Mądziel, M. Energy Modeling for Electric Vehicles Based on Real Driving Cycles: An Artificial Intelligence Approach for Microscale Analyses. Energies 2024, 17, 1148. Mądziel, M. Energy Modeling for Electric Vehicles Based on Real Driving Cycles: An Artificial Intelligence Approach for Microscale Analyses. Energies 2024, 17, 1148.
Abstract
The paper outlines a methodology for developing a model to estimate energy consumption in electric vehicles (EVs). The most robust validation indicators were exhibited by an artificial intelligence method, specifically neural networks. Within this framework, two predictive models for EV energy consumption were developed for winter and summer conditions, based on actual driving cycles. Such models hold particular significance for microscale road analyses. The resultant model for test data in summer conditions demonstrates validation indicators with an R2 of 86% and an MSE of 1.4, while for winter conditions, the values are 89% and 2.8, respectively, confirming its high precision. The paper also presents exemplary applications of the developed models, utilizing both real and simulated microscale data.

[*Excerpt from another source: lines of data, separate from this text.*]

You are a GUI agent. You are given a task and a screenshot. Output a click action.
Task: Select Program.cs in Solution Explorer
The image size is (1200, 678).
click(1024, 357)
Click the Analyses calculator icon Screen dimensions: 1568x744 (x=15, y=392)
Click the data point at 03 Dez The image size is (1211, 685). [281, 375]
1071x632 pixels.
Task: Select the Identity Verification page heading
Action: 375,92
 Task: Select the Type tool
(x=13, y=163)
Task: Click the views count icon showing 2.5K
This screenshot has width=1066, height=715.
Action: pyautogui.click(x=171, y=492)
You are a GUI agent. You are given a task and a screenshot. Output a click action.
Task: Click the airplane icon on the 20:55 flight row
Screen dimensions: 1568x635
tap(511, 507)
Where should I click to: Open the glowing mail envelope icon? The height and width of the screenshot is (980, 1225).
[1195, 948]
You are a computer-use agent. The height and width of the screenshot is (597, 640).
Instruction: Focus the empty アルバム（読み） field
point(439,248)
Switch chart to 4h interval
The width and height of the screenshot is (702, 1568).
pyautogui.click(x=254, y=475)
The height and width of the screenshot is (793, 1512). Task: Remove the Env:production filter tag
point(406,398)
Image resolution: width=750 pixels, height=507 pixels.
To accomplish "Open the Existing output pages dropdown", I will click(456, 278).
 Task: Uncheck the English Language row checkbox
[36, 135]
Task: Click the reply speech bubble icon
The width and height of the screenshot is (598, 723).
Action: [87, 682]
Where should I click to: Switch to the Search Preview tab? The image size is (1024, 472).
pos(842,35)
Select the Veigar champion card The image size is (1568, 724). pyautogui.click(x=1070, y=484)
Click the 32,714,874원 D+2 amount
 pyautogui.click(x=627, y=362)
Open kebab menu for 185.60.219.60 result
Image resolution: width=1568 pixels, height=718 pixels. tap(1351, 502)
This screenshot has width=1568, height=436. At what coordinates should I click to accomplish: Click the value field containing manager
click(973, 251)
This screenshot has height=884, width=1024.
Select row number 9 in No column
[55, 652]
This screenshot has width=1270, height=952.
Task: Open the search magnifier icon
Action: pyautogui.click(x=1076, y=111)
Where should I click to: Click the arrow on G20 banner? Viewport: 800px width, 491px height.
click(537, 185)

The results obtained and the presented methodology can be especially advantageous for decision-makers in city road management and infrastructure planners, aiding both cognitive understanding and better planning of charging infrastructure networks.
Keywords
vehicles; EV; modeling; artificial intelligence; microscopic simulation
Subject
Engineering, Automotive Engineering
Copyright: This is an open access article distributed under the Creative Commons Attribution License which permits unrestricted use, distribution, and reproduction in any medium, provided the original work is properly cited.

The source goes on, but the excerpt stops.